Please provide the entries below again, word for word.
*** EXERCISE INPUT ***
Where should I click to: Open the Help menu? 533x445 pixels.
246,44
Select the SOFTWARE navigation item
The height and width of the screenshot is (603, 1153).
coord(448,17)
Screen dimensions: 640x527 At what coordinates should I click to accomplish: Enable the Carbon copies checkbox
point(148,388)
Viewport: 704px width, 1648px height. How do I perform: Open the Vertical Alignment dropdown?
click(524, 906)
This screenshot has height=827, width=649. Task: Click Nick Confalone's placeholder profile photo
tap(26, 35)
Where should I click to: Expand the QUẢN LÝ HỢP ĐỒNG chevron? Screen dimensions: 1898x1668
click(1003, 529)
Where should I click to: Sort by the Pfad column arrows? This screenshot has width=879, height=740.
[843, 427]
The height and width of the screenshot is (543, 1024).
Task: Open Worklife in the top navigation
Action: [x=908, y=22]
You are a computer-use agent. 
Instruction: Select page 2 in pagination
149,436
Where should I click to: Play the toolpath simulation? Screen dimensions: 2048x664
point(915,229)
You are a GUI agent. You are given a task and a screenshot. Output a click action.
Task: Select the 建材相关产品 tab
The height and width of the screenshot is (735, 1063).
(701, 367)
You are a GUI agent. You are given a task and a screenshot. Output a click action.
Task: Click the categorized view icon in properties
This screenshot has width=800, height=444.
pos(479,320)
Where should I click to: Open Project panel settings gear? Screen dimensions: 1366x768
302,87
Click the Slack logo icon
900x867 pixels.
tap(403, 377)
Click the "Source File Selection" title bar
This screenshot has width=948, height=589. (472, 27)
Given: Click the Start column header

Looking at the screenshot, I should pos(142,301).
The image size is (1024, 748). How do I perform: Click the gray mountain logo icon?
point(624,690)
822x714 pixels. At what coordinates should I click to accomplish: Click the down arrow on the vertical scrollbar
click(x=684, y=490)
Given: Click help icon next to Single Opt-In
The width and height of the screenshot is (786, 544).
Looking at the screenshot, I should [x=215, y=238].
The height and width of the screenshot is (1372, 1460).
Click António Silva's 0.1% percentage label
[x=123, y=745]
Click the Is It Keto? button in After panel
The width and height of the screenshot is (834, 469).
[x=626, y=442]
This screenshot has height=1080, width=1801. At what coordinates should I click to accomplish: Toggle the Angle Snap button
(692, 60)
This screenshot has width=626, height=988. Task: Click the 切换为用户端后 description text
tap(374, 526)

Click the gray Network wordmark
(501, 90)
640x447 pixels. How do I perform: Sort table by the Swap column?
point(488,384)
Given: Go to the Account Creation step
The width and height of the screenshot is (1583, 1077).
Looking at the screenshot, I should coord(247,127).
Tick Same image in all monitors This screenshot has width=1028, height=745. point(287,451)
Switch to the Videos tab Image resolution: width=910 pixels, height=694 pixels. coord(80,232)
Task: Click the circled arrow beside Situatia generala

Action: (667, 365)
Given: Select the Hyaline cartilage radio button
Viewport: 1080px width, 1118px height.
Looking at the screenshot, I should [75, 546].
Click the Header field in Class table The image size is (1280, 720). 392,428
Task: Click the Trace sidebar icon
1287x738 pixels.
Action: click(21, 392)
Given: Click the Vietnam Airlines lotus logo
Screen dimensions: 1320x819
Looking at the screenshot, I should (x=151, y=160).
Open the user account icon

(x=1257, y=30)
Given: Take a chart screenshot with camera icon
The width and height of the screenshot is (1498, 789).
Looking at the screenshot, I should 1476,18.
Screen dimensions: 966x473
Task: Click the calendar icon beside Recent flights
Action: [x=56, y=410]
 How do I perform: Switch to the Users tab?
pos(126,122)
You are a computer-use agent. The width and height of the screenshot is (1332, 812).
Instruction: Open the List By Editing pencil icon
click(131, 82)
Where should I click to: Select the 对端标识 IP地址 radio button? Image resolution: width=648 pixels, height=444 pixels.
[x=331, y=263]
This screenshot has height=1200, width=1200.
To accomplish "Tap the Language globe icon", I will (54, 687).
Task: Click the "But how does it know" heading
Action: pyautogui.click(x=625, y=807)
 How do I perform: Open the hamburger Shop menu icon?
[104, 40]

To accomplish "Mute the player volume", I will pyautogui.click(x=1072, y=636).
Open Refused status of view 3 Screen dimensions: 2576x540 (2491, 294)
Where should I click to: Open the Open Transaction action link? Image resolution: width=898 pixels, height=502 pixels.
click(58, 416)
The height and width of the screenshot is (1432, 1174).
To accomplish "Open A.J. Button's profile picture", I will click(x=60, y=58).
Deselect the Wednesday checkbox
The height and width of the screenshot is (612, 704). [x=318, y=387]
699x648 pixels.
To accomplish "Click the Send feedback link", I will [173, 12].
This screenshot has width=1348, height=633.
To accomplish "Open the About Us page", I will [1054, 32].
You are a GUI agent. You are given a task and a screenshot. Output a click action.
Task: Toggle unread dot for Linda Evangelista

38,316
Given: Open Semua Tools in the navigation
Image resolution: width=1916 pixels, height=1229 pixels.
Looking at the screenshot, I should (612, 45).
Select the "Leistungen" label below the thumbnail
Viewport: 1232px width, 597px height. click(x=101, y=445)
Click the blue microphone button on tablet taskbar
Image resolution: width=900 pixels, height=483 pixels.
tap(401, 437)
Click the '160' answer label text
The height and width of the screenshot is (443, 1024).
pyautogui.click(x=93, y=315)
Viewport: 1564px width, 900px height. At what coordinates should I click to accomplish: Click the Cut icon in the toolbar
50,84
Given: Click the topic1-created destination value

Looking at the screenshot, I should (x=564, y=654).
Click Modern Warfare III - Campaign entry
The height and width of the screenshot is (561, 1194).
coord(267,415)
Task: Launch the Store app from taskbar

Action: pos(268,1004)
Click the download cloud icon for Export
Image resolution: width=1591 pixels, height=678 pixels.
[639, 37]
*** End of EXERCISE INPUT ***
- COMPLETED EXERCISE:
Where should I click to: Open the Help menu? 533x445 pixels.
246,44
Select the SOFTWARE navigation item
The height and width of the screenshot is (603, 1153).
coord(448,17)
Screen dimensions: 640x527 At what coordinates should I click to accomplish: Enable the Carbon copies checkbox
point(148,388)
Viewport: 704px width, 1648px height. How do I perform: Open the Vertical Alignment dropdown?
click(524, 906)
This screenshot has height=827, width=649. Task: Click Nick Confalone's placeholder profile photo
tap(26, 35)
Where should I click to: Expand the QUẢN LÝ HỢP ĐỒNG chevron? Screen dimensions: 1898x1668
click(1003, 529)
Where should I click to: Sort by the Pfad column arrows? This screenshot has width=879, height=740.
[843, 427]
The height and width of the screenshot is (543, 1024).
Task: Open Worklife in the top navigation
Action: [x=908, y=22]
You are a computer-use agent. 
Instruction: Select page 2 in pagination
149,436
Where should I click to: Play the toolpath simulation? Screen dimensions: 2048x664
point(915,229)
You are a GUI agent. You are given a task and a screenshot. Output a click action.
Task: Select the 建材相关产品 tab
The height and width of the screenshot is (735, 1063).
(701, 367)
You are a GUI agent. You are given a task and a screenshot. Output a click action.
Task: Click the categorized view icon in properties
This screenshot has width=800, height=444.
pos(479,320)
Where should I click to: Open Project panel settings gear? Screen dimensions: 1366x768
302,87
Click the Slack logo icon
900x867 pixels.
tap(403, 377)
Click the "Source File Selection" title bar
This screenshot has width=948, height=589. (472, 27)
Given: Click the Start column header

Looking at the screenshot, I should pos(142,301).
The image size is (1024, 748). How do I perform: Click the gray mountain logo icon?
point(624,690)
822x714 pixels. At what coordinates should I click to accomplish: Click the down arrow on the vertical scrollbar
click(x=684, y=490)
Given: Click help icon next to Single Opt-In
The width and height of the screenshot is (786, 544).
Looking at the screenshot, I should [x=215, y=238].
The height and width of the screenshot is (1372, 1460).
Click António Silva's 0.1% percentage label
[x=123, y=745]
Click the Is It Keto? button in After panel
The width and height of the screenshot is (834, 469).
[x=626, y=442]
This screenshot has height=1080, width=1801. At what coordinates should I click to accomplish: Toggle the Angle Snap button
(692, 60)
This screenshot has width=626, height=988. Task: Click the 切换为用户端后 description text
tap(374, 526)

Click the gray Network wordmark
(501, 90)
640x447 pixels. How do I perform: Sort table by the Swap column?
point(488,384)
Given: Go to the Account Creation step
The width and height of the screenshot is (1583, 1077).
Looking at the screenshot, I should coord(247,127).
Tick Same image in all monitors This screenshot has width=1028, height=745. point(287,451)
Switch to the Videos tab Image resolution: width=910 pixels, height=694 pixels. coord(80,232)
Task: Click the circled arrow beside Situatia generala

Action: (667, 365)
Given: Select the Hyaline cartilage radio button
Viewport: 1080px width, 1118px height.
Looking at the screenshot, I should [75, 546].
Click the Header field in Class table The image size is (1280, 720). 392,428
Task: Click the Trace sidebar icon
1287x738 pixels.
Action: click(21, 392)
Given: Click the Vietnam Airlines lotus logo
Screen dimensions: 1320x819
Looking at the screenshot, I should (x=151, y=160).
Open the user account icon

(x=1257, y=30)
Given: Take a chart screenshot with camera icon
The width and height of the screenshot is (1498, 789).
Looking at the screenshot, I should 1476,18.
Screen dimensions: 966x473
Task: Click the calendar icon beside Recent flights
Action: [x=56, y=410]
 How do I perform: Switch to the Users tab?
pos(126,122)
You are a computer-use agent. The width and height of the screenshot is (1332, 812).
Instruction: Open the List By Editing pencil icon
click(131, 82)
Where should I click to: Select the 对端标识 IP地址 radio button? Image resolution: width=648 pixels, height=444 pixels.
[x=331, y=263]
This screenshot has height=1200, width=1200.
To accomplish "Tap the Language globe icon", I will (54, 687).
Task: Click the "But how does it know" heading
Action: pyautogui.click(x=625, y=807)
 How do I perform: Open the hamburger Shop menu icon?
[104, 40]

To accomplish "Mute the player volume", I will pyautogui.click(x=1072, y=636).
Open Refused status of view 3 Screen dimensions: 2576x540 (2491, 294)
Where should I click to: Open the Open Transaction action link? Image resolution: width=898 pixels, height=502 pixels.
click(58, 416)
The height and width of the screenshot is (1432, 1174).
To accomplish "Open A.J. Button's profile picture", I will click(x=60, y=58).
Deselect the Wednesday checkbox
The height and width of the screenshot is (612, 704). [x=318, y=387]
699x648 pixels.
To accomplish "Click the Send feedback link", I will [173, 12].
This screenshot has width=1348, height=633.
To accomplish "Open the About Us page", I will [1054, 32].
You are a GUI agent. You are given a task and a screenshot. Output a click action.
Task: Toggle unread dot for Linda Evangelista

38,316
Given: Open Semua Tools in the navigation
Image resolution: width=1916 pixels, height=1229 pixels.
Looking at the screenshot, I should (612, 45).
Select the "Leistungen" label below the thumbnail
Viewport: 1232px width, 597px height. click(x=101, y=445)
Click the blue microphone button on tablet taskbar
Image resolution: width=900 pixels, height=483 pixels.
tap(401, 437)
Click the '160' answer label text
The height and width of the screenshot is (443, 1024).
pyautogui.click(x=93, y=315)
Viewport: 1564px width, 900px height. At what coordinates should I click to accomplish: Click the Cut icon in the toolbar
50,84
Given: Click the topic1-created destination value

Looking at the screenshot, I should (x=564, y=654).
Click Modern Warfare III - Campaign entry
The height and width of the screenshot is (561, 1194).
coord(267,415)
Task: Launch the Store app from taskbar

Action: pos(268,1004)
Click the download cloud icon for Export
Image resolution: width=1591 pixels, height=678 pixels.
[639, 37]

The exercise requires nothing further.